There is little information on chronic kidney disease (CKD) stage progression rates and outcomes in liver transplant recipients. Identifying modifiable risk factors may help prevent CKD progression in liver transplant recipients.We performed a retrospective review of 1151 adult, deceased-donor, single-organ primary liver transplants between July 1984 and December 2007 and analyzed kidney outcomes and risk factors for CKD stage progression. Seven hundred twenty-nine patients had an available estimated GFR at 1 year posttransplant to establish a baseline stage. The primary end point was the CKD progression from one stage to a higher stage (lower GFR).Kaplan-Meier estimates of patient survival were 91%, 74%, and 64% at 5, 10, and 15 years, respectively. Estimates of liver allograft survival were 89%, 71%, and 60% at the same time points. At 1 year, 7%, 34%, 56%, 3%, and 1% of patients were in CKD stages 1, 2, 3, 4, and 5. The incidence of stage progression was 28%, 40%, and 53% at 3, 5, and 10 years. The incidence of ESRD was 2.6%, 7.5%, and 18% at 5, 10, and 20 years.

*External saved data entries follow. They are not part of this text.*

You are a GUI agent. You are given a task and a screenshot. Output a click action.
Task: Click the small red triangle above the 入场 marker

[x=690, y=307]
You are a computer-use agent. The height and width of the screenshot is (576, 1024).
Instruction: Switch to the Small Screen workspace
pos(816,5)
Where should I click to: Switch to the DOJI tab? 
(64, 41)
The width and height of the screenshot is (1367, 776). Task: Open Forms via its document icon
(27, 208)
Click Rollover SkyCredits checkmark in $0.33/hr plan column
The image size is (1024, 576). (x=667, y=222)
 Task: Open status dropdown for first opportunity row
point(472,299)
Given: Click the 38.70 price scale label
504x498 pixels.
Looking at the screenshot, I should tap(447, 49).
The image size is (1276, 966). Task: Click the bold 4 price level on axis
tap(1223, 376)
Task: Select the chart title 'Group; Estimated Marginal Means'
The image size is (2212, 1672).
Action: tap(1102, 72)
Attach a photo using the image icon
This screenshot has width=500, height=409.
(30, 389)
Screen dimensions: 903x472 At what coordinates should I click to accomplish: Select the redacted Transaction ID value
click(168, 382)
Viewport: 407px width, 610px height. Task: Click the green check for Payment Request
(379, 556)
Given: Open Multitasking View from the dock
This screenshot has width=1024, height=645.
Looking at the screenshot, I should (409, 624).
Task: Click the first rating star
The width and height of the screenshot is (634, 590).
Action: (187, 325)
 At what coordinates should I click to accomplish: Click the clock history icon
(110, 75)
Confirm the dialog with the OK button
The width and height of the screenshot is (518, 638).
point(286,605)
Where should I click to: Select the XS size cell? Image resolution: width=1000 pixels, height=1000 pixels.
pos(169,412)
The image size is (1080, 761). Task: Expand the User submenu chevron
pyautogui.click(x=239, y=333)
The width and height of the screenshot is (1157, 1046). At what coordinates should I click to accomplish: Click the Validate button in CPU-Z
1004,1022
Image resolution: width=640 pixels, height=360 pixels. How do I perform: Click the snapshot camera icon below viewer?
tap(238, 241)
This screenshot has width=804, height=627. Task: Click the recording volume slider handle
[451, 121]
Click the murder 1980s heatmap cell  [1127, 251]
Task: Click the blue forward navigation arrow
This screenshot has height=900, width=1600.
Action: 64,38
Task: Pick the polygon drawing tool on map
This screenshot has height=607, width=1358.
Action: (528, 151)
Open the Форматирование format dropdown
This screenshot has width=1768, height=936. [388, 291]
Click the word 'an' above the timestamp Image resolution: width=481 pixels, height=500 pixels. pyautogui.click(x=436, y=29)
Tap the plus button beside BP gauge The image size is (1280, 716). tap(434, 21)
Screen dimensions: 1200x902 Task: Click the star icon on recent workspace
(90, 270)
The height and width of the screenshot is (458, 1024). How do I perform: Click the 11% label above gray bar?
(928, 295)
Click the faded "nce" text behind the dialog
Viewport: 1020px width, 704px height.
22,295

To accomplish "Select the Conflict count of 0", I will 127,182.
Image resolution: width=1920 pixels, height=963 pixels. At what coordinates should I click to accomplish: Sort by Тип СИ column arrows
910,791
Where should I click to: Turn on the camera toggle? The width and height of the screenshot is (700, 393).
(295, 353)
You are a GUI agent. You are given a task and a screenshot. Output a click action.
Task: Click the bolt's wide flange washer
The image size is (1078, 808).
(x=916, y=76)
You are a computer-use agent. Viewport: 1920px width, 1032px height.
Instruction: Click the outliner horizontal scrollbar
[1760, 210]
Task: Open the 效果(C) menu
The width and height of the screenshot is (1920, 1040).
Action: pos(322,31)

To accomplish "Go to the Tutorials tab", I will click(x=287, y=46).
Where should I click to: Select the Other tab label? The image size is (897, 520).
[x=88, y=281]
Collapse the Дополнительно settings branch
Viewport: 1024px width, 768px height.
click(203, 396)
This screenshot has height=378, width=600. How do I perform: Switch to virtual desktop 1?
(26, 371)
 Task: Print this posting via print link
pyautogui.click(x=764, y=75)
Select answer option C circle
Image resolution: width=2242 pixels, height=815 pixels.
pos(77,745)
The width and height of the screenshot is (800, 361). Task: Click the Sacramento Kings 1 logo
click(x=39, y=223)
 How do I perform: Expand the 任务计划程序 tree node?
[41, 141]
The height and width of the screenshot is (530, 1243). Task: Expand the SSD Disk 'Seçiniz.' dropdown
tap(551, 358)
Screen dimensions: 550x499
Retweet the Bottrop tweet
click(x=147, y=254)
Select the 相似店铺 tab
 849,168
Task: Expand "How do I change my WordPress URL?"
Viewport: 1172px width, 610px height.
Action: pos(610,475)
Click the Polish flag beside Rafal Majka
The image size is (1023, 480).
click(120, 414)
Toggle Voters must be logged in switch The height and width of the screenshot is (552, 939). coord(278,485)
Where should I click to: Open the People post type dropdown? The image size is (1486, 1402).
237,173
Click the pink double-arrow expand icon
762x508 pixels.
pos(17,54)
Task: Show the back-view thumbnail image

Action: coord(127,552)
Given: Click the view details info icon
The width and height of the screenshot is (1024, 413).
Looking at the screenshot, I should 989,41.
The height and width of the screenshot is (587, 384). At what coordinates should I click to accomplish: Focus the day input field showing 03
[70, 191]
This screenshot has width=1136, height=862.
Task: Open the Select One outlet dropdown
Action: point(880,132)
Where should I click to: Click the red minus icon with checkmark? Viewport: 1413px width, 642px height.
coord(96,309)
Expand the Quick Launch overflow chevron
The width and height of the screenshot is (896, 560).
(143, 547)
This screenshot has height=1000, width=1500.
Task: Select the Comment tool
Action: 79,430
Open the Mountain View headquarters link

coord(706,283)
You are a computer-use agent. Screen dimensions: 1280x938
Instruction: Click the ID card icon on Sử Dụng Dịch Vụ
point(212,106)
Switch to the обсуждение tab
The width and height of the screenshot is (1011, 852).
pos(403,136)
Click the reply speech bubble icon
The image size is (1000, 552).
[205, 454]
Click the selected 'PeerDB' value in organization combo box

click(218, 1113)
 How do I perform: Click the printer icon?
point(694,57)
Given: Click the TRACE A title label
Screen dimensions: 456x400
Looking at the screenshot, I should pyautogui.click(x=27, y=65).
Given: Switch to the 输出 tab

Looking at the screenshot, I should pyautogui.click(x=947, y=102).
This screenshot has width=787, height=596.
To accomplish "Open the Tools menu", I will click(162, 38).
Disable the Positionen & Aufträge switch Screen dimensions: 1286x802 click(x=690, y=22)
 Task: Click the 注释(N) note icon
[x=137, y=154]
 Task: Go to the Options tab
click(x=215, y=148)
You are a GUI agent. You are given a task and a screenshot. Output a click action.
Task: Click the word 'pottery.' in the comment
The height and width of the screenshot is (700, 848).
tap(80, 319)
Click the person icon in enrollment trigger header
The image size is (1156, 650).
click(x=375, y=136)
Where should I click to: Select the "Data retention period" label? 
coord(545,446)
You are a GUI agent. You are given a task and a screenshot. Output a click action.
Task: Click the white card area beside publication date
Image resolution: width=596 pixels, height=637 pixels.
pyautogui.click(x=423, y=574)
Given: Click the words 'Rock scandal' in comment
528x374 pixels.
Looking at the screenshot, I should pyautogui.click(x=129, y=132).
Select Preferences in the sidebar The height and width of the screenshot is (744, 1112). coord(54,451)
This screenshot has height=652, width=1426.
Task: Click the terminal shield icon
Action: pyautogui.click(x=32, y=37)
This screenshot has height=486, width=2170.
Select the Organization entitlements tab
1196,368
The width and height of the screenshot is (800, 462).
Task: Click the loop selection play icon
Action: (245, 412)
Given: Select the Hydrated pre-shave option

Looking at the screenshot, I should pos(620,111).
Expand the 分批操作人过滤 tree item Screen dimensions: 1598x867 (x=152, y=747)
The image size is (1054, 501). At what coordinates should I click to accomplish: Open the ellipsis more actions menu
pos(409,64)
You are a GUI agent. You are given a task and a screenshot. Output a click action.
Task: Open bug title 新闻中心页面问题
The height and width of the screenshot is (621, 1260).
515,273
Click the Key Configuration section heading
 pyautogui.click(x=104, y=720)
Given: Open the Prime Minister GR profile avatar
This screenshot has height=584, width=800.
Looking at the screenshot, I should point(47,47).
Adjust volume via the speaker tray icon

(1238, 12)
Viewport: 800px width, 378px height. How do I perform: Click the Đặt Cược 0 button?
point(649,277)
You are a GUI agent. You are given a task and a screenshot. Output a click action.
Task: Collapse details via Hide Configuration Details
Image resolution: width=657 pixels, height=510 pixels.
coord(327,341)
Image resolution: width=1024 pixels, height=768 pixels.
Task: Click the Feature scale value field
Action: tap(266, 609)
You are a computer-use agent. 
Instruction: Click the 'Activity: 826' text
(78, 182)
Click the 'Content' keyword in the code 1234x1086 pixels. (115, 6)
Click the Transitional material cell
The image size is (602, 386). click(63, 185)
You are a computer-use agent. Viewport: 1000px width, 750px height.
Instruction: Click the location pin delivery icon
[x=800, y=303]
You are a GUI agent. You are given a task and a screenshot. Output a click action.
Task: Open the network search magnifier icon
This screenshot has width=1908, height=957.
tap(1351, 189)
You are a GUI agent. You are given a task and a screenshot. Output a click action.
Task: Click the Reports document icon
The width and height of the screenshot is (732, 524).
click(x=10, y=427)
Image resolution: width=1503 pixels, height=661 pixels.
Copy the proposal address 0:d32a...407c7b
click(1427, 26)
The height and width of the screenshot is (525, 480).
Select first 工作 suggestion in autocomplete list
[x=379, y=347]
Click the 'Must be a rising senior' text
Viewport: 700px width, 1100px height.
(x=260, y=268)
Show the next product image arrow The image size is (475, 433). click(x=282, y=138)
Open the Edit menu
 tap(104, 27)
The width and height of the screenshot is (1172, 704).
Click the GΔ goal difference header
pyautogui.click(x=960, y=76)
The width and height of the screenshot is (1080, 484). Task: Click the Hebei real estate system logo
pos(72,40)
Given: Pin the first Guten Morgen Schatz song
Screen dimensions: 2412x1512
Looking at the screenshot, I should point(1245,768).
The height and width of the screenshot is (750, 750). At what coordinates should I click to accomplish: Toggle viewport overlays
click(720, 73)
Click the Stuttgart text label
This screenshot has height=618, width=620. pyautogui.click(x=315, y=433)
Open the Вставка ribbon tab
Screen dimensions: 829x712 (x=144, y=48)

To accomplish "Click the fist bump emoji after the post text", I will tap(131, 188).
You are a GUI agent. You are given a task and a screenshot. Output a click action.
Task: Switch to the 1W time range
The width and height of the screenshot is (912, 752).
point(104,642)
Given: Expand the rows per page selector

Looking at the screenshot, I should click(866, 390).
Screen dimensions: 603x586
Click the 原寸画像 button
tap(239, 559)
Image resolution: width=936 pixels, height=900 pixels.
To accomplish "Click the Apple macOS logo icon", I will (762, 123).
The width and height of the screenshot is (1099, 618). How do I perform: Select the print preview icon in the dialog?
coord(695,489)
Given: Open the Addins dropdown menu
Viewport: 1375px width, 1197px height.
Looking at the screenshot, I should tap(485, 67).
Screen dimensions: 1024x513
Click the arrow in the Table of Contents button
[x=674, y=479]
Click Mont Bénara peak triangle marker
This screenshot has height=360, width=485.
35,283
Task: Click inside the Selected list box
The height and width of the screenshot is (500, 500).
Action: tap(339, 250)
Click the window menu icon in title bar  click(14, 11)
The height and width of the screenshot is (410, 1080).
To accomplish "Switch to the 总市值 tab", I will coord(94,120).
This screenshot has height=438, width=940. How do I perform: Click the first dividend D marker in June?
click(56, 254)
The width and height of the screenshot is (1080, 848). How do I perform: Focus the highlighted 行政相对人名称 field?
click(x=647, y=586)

Multivariable Cox regression analyses demonstrated that CKD stage at 1 year, pretransplant diabetes and urinary tract infections/hypercholesterolemia in the first year proved to be independent risk factors for stage progression (hazard ratio 1.9, 0.28, 1.39, and 1.46, respectively, P < 0.05).Future studies will determine whether treatment of risk factors in the first posttransplant year prevent CKD progression in liver transplant recipients.